Conte de la pluie qui n’est pas venue d’Estelle Faye est une petite merveille. Sous la plume magnifique de l’autrice, ce récit d’anticipation est haletant, présente un univers qu’on a envie de parcourir plus et nous offre en prime une belle réflexion par un final qui pose la question de la moralité entre la survie des humains et celle de la nature.
Home de Laurent Genefort est une récit d’anticipation qui propose un univers qui encourage les bons comportements écologiques plutôt que de punir. Analyse plutôt intéressante de cette « utopie » qui ne convient pas à tout le monde. Une bonne base de débats!
Trois poneys morts de Chloé Chevalier est mon petit coup de coeur de cette anthologie. Il y a dans dans cette nouvelle une poésie superbe qui m’a envoûté tout en diffusant un message magnifique sur fond d’une anticipation en parfaite cohérence avec la partie scientifique. C’est très riche comme texte, autant en enseignements qu’en plaisir.
2030/2300 de Jean-Marc Ligny m’aura particulièrement marqué. C’est une nouvelle qui appelle à l’humilité, à la modestie et à la prudence.

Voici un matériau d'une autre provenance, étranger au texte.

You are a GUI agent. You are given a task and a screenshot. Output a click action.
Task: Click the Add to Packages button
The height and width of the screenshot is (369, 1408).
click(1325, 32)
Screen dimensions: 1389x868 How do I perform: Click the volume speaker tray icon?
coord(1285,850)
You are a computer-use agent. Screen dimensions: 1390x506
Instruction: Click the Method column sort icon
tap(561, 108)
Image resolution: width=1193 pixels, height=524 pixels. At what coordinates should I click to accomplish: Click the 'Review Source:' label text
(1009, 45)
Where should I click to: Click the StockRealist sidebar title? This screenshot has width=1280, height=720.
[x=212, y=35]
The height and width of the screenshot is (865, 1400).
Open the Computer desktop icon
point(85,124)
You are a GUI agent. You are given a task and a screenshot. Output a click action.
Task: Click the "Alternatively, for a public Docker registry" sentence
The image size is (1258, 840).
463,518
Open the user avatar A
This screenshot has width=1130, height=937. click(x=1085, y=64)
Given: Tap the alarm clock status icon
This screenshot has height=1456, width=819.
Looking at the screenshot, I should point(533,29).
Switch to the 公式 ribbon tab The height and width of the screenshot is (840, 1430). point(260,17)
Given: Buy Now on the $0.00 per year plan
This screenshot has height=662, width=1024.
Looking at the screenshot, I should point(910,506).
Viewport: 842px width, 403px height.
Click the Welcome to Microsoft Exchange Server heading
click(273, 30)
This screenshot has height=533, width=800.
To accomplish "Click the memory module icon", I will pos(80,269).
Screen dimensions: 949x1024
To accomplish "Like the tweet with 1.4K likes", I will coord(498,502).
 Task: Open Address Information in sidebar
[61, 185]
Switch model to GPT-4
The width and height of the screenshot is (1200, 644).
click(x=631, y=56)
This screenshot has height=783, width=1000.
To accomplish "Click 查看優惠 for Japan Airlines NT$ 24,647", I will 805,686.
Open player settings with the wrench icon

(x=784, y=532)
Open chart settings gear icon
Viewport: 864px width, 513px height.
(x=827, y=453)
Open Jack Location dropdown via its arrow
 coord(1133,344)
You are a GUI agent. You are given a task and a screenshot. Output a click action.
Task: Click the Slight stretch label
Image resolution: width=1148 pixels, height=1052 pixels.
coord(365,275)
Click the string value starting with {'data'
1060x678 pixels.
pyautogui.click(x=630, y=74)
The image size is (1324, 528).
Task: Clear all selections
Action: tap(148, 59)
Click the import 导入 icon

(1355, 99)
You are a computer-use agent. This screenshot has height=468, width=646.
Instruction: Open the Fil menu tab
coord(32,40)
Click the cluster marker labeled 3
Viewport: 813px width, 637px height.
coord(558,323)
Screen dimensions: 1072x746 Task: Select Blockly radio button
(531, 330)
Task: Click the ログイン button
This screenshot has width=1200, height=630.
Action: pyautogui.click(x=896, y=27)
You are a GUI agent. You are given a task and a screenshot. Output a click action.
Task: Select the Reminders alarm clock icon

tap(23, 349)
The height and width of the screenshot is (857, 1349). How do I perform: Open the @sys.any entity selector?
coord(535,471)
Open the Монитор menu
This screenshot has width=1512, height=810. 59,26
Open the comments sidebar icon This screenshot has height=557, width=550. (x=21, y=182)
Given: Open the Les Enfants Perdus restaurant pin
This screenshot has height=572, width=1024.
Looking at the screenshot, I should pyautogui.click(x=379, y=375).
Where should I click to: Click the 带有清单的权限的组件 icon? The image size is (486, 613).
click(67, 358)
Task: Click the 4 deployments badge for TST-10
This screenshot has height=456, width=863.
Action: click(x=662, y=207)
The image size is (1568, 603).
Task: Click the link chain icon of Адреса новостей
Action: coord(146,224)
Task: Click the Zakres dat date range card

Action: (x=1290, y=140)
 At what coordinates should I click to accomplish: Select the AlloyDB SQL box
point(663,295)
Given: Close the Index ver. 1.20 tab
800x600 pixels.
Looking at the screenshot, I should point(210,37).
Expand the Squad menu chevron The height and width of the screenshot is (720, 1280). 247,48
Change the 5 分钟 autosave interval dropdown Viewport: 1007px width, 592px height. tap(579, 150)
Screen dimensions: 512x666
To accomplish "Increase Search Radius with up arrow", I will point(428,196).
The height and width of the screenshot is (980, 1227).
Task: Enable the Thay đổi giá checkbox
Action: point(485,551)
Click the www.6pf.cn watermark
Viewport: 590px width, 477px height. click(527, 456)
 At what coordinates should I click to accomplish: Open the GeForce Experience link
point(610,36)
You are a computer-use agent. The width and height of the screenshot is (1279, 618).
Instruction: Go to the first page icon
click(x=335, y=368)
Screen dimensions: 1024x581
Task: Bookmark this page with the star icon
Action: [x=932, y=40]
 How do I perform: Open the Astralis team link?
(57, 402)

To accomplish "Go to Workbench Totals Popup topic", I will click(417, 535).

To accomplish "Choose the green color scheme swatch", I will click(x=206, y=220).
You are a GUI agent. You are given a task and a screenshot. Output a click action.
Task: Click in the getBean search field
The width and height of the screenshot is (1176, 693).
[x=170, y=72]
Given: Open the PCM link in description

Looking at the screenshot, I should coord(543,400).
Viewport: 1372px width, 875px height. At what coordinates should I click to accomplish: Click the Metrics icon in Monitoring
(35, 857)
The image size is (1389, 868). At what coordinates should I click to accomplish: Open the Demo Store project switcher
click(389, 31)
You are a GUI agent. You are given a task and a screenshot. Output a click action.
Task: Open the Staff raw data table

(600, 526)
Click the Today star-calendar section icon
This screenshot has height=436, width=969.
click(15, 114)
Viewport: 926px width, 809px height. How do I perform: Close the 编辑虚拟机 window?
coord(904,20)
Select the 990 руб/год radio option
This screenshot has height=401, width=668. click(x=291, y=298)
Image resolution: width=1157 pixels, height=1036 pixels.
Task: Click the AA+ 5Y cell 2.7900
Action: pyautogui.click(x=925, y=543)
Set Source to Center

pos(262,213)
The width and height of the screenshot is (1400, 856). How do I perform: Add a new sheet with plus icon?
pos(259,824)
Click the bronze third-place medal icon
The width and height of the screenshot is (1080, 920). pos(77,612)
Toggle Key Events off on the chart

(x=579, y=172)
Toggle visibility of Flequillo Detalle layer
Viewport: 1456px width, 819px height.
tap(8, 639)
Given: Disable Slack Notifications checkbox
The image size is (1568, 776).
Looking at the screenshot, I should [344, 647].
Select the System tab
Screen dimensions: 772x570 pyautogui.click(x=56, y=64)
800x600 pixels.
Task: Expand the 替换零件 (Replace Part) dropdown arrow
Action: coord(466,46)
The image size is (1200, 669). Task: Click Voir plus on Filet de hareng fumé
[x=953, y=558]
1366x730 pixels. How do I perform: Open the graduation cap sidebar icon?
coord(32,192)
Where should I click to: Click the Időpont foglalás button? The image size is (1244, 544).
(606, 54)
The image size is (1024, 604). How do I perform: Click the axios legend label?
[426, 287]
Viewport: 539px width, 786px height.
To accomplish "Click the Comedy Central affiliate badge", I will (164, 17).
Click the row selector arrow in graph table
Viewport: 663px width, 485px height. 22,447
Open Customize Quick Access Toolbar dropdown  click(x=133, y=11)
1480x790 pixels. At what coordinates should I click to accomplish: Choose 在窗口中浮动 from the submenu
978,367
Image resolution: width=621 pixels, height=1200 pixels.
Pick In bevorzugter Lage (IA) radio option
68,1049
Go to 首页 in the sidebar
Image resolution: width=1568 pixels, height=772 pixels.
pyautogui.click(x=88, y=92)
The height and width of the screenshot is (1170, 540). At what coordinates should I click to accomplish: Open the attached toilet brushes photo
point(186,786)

Joliment écrit, ce récit est très agréable à parcourir et me donne envie de découvrir plus l’auteur.
Sanctuaires de Pierre Bordage est en bonne place en fin d’ouvrage, présentant une note apaisante au sein de sanctuaires naturels qui donne à rêver. Cette nouvelle conclue l’anthologie sur une note d’espoir, fragile certes, mais à encourager.
En bref, Nos futurs est une belle anthologie, parfois légèrement inégale selon les thèmes ou les parties, mais de qualité dans son ensemble avec parfois quelques textes superbes, tant en vulgarisation qu’en fiction. Un recueil enrichissant qui nous apprend beaucoup et nous souligne l’importance de la fiction pour alerter sur les enjeux climatiques.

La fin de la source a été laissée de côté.